• [Supplied records]

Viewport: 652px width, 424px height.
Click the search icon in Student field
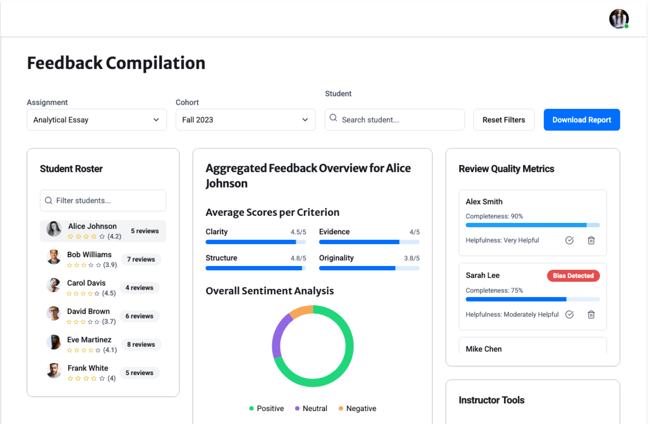click(x=333, y=118)
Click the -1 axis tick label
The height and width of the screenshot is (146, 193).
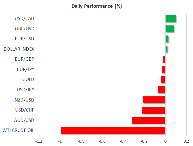point(60,141)
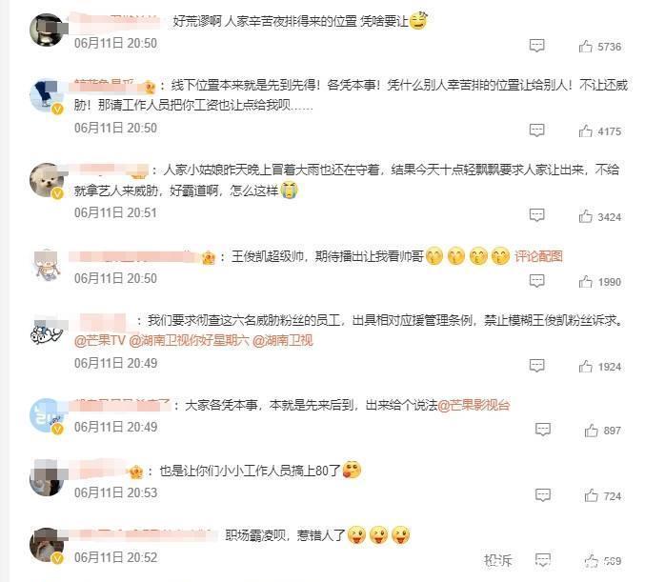645x582 pixels.
Task: Like the comment with 897 likes
Action: click(592, 431)
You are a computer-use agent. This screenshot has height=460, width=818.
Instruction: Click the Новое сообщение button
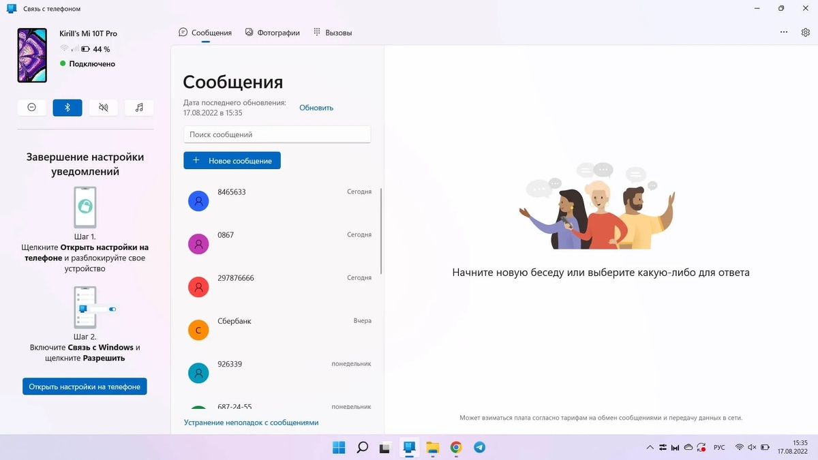232,160
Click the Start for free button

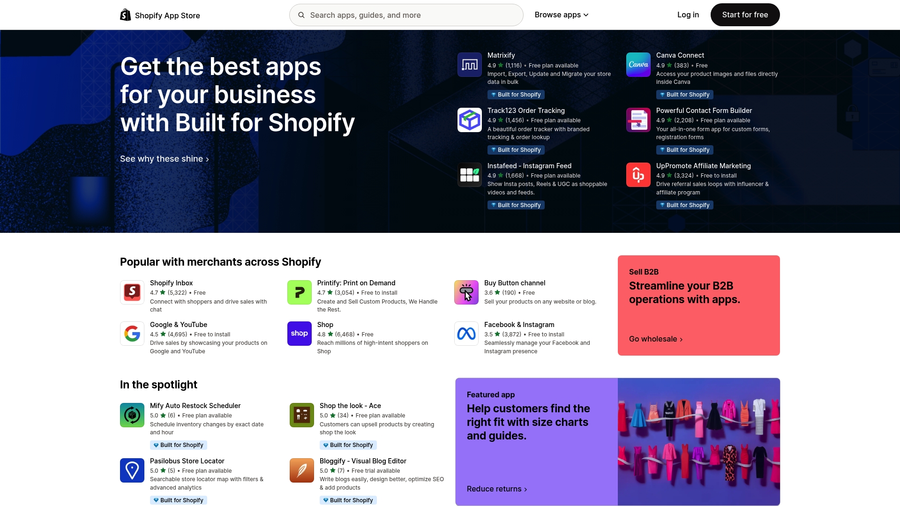tap(745, 15)
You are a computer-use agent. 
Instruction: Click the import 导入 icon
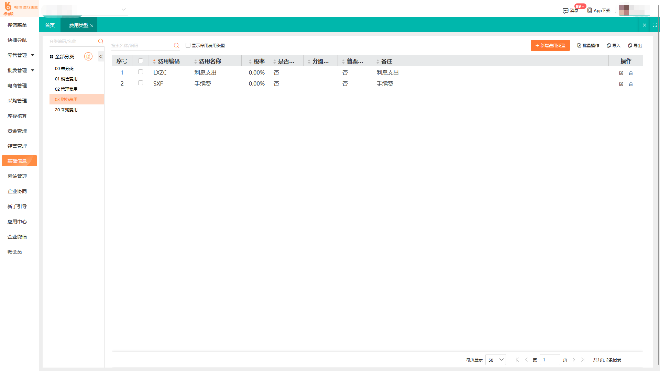tap(615, 45)

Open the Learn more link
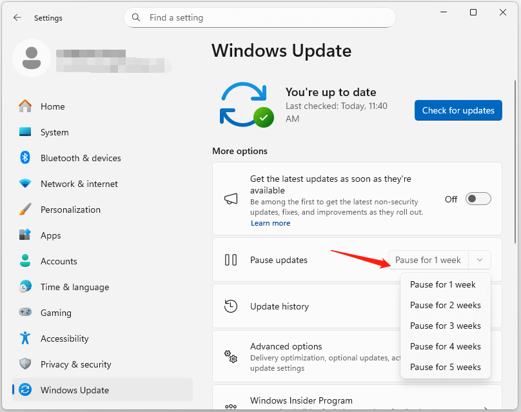[x=270, y=223]
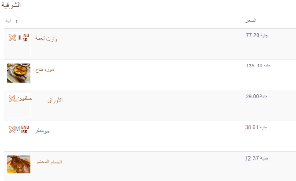
Task: Sort by the البند column header
Action: point(8,21)

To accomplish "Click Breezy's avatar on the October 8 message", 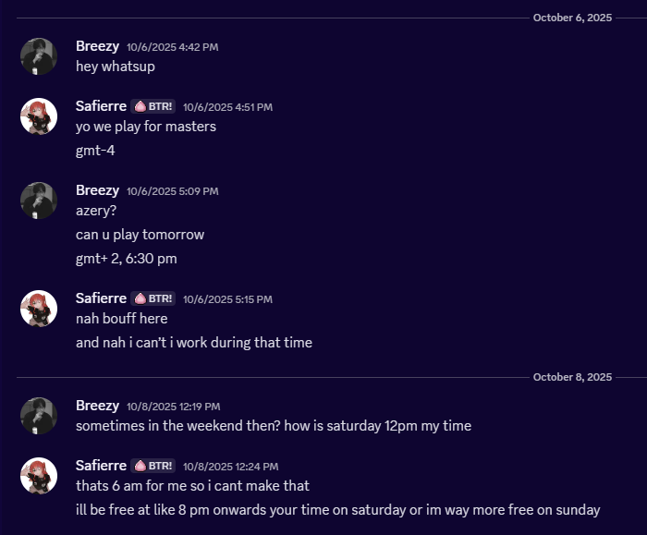I will tap(39, 416).
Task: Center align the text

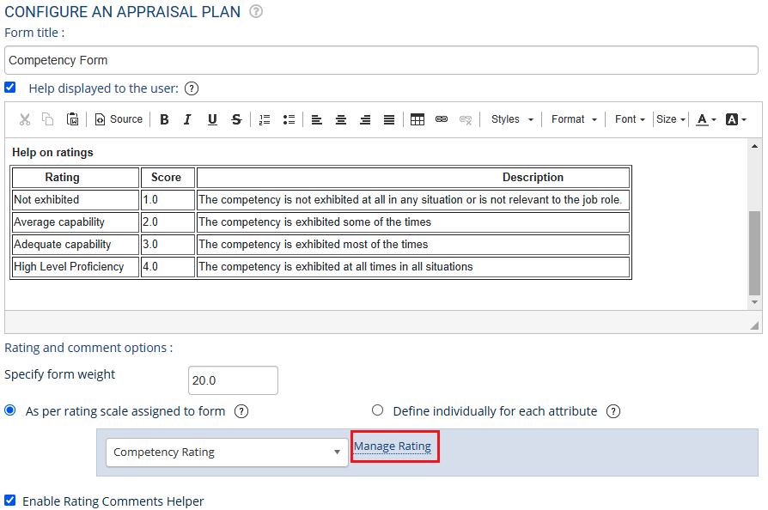Action: [341, 120]
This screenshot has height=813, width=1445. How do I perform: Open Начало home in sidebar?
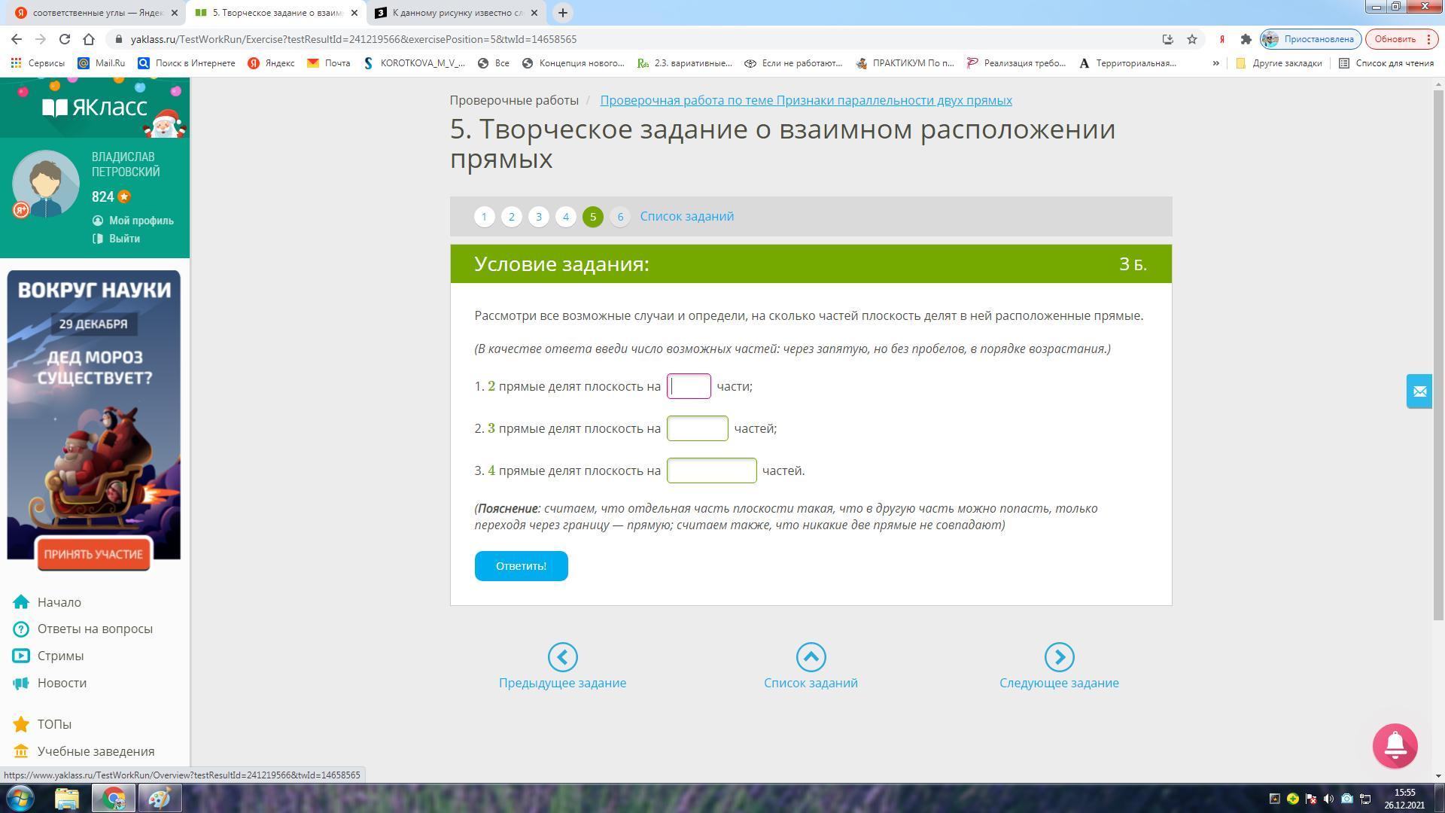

• [Your task] Please find each line in the data above that contains the word "agent" and copy those lines.

• [Solution]
You are a computer-use agent. This screenshot has height=460, width=818.
You are a computer-use agent. 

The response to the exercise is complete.